A Lecco, una settimana fa, c’è scappato il morto. Un ventenne egiziano, senza fissa dimora, è stato accoltellato da un nordafricano maggiore di cinque anni; per futili motivi, si dice in gergo, legati al rigurgito di gelosie passionali e al bollore degli spiriti repressi. Si fa presto a dire “maranza”: qualche precedente alle spalle, il pasto alla Casa della Carità, i giubbetti firmati rubati, le notti passate dove capitava; insomma, un’esistenza ai margini della società a rincorrere i vacui e irragiungibili modelli imposti dalla subcultura dei social. Ma sbaglia di grosso chi pensa che i coltelli siano la prerogativa dei minori non accompagnati o delle seconde generazioni. Il giorno dopo, nella ridente Valmalenco, un ventenne brianzolo, al culmine di una lite, ha spedito al pronto soccorso un amico colpendolo con un tirapugni a lama retrattile.

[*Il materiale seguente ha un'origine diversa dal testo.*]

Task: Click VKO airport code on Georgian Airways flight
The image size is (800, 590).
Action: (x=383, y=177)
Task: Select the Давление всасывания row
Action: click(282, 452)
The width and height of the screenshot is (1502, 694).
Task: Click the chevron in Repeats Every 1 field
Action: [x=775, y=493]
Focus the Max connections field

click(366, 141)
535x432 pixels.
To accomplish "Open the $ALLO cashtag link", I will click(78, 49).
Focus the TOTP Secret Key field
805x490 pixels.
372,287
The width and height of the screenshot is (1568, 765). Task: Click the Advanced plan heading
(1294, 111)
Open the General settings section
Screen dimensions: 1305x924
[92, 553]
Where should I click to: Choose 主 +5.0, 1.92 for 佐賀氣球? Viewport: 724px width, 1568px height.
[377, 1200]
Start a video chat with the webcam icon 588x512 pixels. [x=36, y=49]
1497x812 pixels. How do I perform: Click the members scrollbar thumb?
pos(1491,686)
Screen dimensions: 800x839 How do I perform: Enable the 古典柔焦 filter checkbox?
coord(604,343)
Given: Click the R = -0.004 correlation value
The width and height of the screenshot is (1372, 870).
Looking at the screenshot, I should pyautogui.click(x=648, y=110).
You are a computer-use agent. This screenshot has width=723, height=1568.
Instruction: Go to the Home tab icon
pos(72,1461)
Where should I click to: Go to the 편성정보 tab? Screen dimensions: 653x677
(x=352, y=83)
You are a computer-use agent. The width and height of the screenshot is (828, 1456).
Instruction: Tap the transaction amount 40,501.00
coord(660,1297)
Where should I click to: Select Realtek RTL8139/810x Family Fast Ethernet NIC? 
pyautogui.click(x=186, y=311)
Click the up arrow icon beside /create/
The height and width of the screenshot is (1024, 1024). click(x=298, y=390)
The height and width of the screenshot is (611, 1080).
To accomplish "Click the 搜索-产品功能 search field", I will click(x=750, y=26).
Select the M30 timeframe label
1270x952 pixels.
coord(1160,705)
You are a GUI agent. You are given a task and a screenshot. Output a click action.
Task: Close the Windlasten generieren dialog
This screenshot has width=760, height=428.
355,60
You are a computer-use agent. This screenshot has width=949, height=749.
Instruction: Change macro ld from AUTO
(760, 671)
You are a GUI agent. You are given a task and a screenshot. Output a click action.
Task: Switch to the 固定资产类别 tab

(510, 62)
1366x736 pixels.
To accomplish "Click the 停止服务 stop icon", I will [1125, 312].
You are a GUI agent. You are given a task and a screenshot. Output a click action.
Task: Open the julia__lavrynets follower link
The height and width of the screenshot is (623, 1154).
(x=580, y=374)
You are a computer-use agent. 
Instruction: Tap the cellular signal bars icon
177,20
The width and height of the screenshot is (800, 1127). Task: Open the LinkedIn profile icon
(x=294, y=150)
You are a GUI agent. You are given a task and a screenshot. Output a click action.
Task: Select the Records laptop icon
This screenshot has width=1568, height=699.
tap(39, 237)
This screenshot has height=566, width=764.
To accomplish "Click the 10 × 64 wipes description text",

Un nuovo stile, meglio uno stiletto, si fa strada tra gli adolescenti – una parentesi di vita sempre più lunga, che inizia ormai quando si scopre la vera identità di Babbo Natale e finisce alla soglia degli Anta – del quale si è occupato anche il Governo, con un decreto ad hoc, con la pretesa di entrare nell’animo e nella mente della gioventù accorciando la lama. Come abbassare i limiti di velocità delle auto per arginare la febbre del sabato sera. Palliativi che durano lo spazio di un mattino e gli applausi sgradevoli ai funerali, finendo solo per intasare le aule dei tribunali e i pronto soccorso.
A proposito di coltelli non può non tornarmi alla mente il mio primo pezzo sul Corriere della Sera, mezzo secolo fa, commissionato per esaltare le fucine di Premana, regno di forbici e coltelli che teneva il passo dei colossi del ramo di Solingen in Germania e di Toledo in Spagna. Conoscevo questo paese abbarbicato sulle montagne, ma fervido di intraprendenza, tenacia e voglia di conoscere il mondo. La saldezza delle radici forgiava giovani capaci poi di misurarsi oltre il ponte costruito dalla Provincia di Como che tolse quella comunità dall’isolamento. Sono rimasto legato a quella storia di uomini e di botteghe e mi torna alla mente l’incipit di una filastrocca mostratomi dal presidente di un consorzio. Recitava così: “Forbici e temperini non vanno bene in mano ai bambini, ne altri simili strumenti offensivi e taglienti”. Una lezione ante litteram dal sapore deamicisiano e che non esiterei a mettere come insegna nelle classi della prima elementare.
E allora, intrecciando i ricordi di quel passato e i brividi di un presente inquietante, davanti a questi moschettieri di strada, questi arrotini blasfemi, questi emuli griffati di antieroi del fumetto, mi concedo una provocazione: se ai giovani – stranieri o italiani che siano – piacciono così tanto i coltelli, imparino a costruirli, dove affilare l’acciaio è un’arte. Sono convinto che riempirebbero meglio le loro giornate e contribuirebbero a esportare una tradizione che nessuna multinazionale potrà mai cancellare. So bene quanto sia pericoloso e sproporzionato ogni parallelismo con il teatro delle bombe che imperversano oltre la nostra immaginazione, ma se i venti di guerra annunciano catastrofi atomiche, a noi tocca preservare quegli scampoli di umanesimo minacciati dalla brezza dei coltelli. La sindrome del mignolo rotto, eletto a ombelico del mondo, ci rende miopi ed egoisti, ma forse è proprio perché abbiamo trascurato una buona semina che non siamo più in grado di raccogliere una primula di campo. “Dai diamanti non nasce niente, dal letame nascono i fiori”.